WORK ORDER:
Throughout the material, some lines may have the word "will". Count them and give the number only.
Start of EXTRACTED ENTRIES
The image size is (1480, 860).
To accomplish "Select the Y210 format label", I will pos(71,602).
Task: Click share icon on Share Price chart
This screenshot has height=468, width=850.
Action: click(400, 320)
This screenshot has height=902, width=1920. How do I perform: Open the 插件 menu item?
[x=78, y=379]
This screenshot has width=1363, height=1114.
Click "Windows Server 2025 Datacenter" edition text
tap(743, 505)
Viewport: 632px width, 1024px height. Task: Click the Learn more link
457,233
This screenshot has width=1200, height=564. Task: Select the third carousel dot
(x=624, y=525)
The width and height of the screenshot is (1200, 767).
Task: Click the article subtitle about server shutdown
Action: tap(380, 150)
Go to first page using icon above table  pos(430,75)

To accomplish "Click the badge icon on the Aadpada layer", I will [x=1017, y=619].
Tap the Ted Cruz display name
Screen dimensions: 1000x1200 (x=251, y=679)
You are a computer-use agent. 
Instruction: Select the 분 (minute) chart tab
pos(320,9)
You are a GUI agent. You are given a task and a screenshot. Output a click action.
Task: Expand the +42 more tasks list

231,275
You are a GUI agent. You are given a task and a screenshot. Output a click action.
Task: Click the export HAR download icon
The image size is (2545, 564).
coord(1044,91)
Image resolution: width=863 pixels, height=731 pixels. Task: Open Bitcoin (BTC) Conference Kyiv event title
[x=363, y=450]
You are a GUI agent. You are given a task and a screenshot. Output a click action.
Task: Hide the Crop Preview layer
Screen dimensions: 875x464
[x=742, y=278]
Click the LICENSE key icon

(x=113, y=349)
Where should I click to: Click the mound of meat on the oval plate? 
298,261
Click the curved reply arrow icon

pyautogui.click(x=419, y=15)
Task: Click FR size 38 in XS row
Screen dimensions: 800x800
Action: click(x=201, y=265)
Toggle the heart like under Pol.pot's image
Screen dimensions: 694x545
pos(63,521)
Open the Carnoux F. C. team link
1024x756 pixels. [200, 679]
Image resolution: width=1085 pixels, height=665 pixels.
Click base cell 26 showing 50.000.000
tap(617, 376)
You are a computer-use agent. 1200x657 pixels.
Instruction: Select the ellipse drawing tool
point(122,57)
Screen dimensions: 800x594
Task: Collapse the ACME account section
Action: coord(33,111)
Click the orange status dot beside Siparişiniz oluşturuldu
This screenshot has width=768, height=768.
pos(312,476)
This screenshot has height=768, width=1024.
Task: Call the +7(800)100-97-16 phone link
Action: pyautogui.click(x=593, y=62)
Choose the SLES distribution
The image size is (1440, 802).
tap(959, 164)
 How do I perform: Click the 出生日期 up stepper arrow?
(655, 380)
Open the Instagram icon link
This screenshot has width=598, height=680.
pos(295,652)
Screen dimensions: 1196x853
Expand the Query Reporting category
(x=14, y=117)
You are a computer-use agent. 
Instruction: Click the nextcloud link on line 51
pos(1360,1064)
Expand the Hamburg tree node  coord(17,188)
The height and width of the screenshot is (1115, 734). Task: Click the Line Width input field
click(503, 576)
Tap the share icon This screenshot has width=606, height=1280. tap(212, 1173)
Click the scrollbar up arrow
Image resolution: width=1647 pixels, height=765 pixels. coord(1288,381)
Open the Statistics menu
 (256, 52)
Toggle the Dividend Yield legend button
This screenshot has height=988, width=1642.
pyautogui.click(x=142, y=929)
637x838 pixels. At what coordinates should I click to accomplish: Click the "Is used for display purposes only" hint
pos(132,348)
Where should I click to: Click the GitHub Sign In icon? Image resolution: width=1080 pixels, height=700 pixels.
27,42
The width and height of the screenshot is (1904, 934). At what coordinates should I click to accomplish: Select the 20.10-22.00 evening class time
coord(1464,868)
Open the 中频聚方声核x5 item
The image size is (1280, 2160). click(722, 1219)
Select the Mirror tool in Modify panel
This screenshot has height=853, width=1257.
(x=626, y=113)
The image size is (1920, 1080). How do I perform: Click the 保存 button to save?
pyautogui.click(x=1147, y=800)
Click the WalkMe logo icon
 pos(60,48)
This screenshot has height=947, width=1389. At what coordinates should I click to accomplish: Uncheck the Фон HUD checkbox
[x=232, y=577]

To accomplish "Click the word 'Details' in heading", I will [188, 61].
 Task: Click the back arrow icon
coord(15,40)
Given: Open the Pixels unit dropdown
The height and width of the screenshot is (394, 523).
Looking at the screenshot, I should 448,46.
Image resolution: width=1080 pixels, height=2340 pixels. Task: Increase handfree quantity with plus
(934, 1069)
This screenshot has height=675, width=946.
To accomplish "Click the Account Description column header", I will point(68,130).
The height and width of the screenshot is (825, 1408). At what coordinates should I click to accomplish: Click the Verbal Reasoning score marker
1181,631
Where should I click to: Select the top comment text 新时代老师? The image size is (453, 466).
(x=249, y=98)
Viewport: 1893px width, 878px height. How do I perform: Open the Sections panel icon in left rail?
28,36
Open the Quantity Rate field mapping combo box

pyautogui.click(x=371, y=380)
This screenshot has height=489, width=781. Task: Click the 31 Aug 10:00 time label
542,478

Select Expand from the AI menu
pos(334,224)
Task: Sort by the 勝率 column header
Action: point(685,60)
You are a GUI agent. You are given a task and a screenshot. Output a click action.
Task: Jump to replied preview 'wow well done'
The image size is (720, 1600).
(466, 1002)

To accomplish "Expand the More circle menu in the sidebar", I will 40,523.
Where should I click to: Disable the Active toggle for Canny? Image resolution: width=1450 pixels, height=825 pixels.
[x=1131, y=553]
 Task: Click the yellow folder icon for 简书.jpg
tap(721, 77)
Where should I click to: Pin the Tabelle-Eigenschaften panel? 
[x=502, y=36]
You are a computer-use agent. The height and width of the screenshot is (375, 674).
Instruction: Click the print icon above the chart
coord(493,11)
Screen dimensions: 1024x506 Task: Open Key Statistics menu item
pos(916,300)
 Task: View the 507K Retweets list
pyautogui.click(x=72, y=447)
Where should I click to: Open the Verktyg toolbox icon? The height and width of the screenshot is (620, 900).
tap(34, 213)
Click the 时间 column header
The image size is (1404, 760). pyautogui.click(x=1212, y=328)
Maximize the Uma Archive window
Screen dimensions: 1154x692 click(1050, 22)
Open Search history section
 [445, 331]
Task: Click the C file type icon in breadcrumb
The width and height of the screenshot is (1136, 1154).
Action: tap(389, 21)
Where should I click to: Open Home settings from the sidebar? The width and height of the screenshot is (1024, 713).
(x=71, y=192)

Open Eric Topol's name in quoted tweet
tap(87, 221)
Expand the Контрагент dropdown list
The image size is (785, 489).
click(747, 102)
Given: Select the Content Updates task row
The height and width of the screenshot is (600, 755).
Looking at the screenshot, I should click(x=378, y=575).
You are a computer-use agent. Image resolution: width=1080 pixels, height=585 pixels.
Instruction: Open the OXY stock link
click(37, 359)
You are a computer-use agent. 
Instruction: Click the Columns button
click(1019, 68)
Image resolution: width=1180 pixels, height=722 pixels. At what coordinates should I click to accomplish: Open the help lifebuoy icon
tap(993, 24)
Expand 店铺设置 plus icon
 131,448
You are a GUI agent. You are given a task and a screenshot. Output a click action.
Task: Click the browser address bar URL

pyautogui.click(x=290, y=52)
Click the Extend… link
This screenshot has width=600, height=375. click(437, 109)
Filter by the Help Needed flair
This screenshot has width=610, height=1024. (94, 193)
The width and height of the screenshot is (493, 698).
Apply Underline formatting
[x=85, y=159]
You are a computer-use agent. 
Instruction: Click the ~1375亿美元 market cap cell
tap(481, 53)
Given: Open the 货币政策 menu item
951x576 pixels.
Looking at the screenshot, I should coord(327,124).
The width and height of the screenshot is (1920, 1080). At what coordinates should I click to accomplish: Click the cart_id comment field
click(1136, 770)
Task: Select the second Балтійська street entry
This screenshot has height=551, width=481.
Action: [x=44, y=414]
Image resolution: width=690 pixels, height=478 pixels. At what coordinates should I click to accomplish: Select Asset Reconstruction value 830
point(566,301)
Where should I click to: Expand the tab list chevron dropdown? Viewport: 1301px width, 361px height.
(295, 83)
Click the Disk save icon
End of EXTRACTED ENTRIES
YOUR SOLUTION:
5